#### Records supplied:
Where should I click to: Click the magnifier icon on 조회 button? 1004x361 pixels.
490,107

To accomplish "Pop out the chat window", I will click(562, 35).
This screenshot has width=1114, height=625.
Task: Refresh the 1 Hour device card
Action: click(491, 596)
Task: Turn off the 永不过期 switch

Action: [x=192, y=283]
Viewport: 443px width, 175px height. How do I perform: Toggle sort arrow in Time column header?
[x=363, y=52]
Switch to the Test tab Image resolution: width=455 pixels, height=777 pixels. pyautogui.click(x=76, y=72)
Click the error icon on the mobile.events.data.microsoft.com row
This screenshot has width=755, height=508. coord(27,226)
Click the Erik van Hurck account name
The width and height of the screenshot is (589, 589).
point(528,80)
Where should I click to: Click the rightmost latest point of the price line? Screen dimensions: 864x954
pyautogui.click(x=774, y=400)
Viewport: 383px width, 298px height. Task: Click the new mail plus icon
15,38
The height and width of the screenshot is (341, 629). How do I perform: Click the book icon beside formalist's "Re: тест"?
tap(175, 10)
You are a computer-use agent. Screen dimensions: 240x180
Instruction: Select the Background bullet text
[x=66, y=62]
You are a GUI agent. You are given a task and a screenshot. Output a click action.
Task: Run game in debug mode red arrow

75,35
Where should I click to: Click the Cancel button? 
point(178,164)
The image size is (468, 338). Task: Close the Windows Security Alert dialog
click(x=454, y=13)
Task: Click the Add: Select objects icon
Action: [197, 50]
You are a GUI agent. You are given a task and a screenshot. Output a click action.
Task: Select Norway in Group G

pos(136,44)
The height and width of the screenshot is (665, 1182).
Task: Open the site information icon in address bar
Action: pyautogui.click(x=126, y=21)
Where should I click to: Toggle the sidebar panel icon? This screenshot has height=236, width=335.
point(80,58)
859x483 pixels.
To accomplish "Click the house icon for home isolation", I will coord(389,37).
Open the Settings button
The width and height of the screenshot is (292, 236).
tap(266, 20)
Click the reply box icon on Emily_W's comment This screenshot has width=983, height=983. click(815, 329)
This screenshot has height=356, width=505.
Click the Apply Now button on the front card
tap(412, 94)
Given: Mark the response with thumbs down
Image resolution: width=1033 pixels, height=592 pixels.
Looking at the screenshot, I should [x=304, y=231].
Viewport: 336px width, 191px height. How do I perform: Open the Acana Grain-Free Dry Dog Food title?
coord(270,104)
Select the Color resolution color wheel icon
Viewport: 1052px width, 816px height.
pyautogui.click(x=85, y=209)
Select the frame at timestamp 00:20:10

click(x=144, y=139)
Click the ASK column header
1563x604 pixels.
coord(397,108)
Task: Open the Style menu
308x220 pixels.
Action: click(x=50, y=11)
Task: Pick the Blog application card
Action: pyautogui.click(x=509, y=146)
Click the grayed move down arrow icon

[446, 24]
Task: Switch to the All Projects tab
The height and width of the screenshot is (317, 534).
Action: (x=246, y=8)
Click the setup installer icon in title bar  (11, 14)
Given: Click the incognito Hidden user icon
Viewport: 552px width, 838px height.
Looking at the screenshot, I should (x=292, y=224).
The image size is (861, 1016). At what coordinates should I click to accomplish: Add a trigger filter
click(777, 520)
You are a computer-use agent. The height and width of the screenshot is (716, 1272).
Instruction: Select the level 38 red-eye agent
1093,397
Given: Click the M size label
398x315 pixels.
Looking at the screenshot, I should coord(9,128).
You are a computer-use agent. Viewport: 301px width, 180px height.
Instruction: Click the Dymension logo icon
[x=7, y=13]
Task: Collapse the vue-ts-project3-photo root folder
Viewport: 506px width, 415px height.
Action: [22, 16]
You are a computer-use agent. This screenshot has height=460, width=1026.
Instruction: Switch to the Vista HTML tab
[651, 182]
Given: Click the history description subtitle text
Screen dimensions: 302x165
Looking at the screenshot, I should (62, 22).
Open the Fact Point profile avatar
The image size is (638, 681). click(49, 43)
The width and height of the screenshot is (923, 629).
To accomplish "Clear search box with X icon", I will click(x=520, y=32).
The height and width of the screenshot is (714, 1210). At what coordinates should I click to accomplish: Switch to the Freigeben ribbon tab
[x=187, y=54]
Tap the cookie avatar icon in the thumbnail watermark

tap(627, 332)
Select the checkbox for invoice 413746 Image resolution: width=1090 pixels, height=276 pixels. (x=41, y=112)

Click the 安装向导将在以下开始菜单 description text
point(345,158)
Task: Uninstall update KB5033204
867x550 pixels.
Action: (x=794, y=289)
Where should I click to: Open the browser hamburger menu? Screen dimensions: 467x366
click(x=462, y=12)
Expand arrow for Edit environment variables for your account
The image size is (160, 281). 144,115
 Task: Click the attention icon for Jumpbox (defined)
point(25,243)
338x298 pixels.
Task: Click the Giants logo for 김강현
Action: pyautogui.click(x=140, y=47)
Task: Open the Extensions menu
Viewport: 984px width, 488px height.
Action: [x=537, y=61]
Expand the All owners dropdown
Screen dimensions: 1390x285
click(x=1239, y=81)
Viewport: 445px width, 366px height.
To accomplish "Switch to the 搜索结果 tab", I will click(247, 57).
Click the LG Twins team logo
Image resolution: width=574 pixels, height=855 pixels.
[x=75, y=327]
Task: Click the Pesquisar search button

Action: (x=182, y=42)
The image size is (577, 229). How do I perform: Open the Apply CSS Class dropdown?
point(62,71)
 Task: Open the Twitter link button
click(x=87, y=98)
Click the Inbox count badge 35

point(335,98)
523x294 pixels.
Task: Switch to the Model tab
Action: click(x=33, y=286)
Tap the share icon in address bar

#### What is being asked:
Tally the lines of the data that contain the string "with" and report the total alone.

#### Output for this task:
2